(Collected data entries)
______________________________

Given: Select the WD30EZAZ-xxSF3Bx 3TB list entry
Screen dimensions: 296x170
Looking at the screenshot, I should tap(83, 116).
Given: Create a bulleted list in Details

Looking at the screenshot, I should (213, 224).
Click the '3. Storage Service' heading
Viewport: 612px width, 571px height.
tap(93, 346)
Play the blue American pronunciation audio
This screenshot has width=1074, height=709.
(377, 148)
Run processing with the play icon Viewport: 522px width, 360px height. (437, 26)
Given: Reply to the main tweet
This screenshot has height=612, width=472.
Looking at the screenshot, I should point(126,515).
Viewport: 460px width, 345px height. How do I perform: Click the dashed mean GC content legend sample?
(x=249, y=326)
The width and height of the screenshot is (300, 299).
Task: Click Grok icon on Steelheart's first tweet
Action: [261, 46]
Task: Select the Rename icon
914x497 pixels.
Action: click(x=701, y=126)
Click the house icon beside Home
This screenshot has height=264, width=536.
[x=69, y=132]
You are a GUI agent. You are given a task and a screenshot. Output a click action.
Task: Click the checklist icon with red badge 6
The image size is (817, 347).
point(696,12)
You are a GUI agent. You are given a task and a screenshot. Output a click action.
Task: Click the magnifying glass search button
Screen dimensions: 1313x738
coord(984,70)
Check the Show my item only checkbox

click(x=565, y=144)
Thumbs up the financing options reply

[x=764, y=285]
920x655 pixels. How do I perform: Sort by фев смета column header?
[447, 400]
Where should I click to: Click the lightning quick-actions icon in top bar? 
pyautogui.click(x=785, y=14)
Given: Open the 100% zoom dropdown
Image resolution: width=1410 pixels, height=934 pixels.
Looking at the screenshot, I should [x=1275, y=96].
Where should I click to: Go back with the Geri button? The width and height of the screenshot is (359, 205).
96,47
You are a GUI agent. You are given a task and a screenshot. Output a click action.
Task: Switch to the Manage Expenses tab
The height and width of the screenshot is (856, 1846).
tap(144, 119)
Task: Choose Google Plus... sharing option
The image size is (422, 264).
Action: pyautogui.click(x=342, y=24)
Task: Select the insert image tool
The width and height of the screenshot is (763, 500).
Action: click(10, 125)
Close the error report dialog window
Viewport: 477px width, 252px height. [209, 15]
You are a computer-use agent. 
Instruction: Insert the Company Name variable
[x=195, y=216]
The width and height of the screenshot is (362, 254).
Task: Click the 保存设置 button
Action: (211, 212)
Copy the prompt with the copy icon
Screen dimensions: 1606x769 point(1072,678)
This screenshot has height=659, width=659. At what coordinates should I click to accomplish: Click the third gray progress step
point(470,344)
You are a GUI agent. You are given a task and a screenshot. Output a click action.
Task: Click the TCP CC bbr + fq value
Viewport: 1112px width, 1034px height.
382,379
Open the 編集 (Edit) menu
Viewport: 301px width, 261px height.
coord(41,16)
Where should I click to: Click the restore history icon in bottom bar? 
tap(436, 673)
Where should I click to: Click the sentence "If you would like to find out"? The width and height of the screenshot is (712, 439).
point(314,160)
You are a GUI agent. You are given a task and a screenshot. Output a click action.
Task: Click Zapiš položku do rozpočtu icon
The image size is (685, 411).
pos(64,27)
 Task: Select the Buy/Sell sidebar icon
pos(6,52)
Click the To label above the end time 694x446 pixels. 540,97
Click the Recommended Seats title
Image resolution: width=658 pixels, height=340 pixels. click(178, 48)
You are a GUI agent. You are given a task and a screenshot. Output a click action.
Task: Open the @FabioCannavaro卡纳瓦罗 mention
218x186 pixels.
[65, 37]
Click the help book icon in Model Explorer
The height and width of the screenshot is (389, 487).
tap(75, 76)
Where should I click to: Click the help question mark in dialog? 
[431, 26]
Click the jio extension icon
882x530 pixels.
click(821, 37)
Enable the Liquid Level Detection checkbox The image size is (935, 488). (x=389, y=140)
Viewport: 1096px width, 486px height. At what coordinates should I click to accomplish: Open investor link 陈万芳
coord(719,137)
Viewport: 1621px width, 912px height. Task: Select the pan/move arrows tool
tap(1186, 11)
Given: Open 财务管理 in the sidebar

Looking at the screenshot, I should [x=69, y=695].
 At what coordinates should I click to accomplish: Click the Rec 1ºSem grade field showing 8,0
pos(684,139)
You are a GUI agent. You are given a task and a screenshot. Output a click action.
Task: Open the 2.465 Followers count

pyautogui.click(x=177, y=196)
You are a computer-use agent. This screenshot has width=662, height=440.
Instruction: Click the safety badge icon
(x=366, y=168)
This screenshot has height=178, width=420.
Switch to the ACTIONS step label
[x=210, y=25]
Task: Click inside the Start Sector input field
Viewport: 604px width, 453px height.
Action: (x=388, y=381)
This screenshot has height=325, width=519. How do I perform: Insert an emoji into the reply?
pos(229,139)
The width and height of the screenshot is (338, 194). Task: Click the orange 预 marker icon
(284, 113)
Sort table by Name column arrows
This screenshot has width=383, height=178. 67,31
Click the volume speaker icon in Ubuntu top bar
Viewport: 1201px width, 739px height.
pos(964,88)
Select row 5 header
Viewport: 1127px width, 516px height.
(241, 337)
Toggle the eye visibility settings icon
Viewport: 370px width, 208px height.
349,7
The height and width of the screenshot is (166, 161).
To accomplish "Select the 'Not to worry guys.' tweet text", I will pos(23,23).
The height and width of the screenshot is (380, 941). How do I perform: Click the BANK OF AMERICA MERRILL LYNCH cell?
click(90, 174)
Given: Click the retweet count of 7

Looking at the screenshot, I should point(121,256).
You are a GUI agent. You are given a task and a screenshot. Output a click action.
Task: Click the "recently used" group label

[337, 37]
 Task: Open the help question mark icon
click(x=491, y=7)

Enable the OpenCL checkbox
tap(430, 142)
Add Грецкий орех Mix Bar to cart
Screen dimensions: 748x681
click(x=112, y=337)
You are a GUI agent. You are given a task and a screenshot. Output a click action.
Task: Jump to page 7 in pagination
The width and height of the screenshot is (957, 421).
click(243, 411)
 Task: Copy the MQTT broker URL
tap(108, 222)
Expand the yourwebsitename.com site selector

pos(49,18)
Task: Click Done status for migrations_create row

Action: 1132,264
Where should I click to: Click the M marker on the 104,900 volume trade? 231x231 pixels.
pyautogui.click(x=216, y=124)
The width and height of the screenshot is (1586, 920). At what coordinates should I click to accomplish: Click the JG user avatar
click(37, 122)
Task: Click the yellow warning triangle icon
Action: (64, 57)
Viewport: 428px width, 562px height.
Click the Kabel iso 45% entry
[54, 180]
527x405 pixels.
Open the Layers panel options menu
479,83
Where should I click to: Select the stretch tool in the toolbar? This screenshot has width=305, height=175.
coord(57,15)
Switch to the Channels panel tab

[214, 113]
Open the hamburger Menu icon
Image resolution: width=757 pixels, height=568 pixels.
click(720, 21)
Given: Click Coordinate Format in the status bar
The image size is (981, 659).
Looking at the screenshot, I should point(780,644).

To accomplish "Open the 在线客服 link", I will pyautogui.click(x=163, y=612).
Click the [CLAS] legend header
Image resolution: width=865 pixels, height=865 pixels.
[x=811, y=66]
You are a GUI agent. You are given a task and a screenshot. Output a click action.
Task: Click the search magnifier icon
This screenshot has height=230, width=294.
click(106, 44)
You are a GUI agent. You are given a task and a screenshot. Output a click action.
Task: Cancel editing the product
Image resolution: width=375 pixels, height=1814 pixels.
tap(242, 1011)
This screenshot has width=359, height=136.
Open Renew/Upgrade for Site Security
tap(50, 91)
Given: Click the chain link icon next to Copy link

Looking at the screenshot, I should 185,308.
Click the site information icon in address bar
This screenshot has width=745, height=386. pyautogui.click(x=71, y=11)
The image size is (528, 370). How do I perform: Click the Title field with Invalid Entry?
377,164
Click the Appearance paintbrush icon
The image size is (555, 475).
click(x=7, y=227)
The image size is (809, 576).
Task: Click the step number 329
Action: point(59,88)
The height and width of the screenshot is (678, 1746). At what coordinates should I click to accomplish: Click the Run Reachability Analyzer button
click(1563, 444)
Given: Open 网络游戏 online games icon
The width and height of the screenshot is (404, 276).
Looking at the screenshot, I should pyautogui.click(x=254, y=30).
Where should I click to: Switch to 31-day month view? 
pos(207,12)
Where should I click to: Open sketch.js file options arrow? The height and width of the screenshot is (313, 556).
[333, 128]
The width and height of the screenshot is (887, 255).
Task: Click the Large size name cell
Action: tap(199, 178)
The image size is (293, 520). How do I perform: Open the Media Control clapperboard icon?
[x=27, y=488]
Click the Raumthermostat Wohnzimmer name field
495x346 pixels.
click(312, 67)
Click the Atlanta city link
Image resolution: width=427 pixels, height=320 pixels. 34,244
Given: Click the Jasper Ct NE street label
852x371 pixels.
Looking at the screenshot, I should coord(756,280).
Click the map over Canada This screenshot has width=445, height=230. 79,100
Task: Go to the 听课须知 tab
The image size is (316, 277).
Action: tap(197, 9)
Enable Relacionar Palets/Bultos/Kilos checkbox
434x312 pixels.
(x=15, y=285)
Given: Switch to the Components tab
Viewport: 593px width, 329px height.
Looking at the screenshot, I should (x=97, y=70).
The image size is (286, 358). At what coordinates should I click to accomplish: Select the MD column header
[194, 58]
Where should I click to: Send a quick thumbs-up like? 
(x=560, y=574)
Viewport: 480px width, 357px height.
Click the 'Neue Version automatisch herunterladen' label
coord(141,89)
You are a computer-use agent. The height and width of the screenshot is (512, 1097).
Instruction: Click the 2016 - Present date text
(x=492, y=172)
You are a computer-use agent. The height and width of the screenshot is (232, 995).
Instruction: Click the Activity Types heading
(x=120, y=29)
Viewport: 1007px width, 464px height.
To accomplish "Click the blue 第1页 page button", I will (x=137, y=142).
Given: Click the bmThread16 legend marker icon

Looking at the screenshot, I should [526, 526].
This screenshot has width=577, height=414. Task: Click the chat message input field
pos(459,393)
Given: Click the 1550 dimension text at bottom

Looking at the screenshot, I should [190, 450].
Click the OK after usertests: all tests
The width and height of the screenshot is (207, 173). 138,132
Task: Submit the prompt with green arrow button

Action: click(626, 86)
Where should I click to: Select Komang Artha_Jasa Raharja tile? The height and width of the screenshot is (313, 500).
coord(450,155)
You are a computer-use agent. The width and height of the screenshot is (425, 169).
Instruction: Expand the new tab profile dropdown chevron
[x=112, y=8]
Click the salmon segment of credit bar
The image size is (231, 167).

______________________________

*PROBLEM*
Please reproduce the lines from the line with "Task: Go to the 听课须知 tab" to the line with "Viewport: 480px width, 357px height.", both ends included, exactly as they appear above.

*RESPONSE BOX*
Task: Go to the 听课须知 tab
The image size is (316, 277).
Action: tap(197, 9)
Enable Relacionar Palets/Bultos/Kilos checkbox
434x312 pixels.
(x=15, y=285)
Given: Switch to the Components tab
Viewport: 593px width, 329px height.
Looking at the screenshot, I should (x=97, y=70).
The image size is (286, 358). At what coordinates should I click to accomplish: Select the MD column header
[194, 58]
Where should I click to: Send a quick thumbs-up like? 
(x=560, y=574)
Viewport: 480px width, 357px height.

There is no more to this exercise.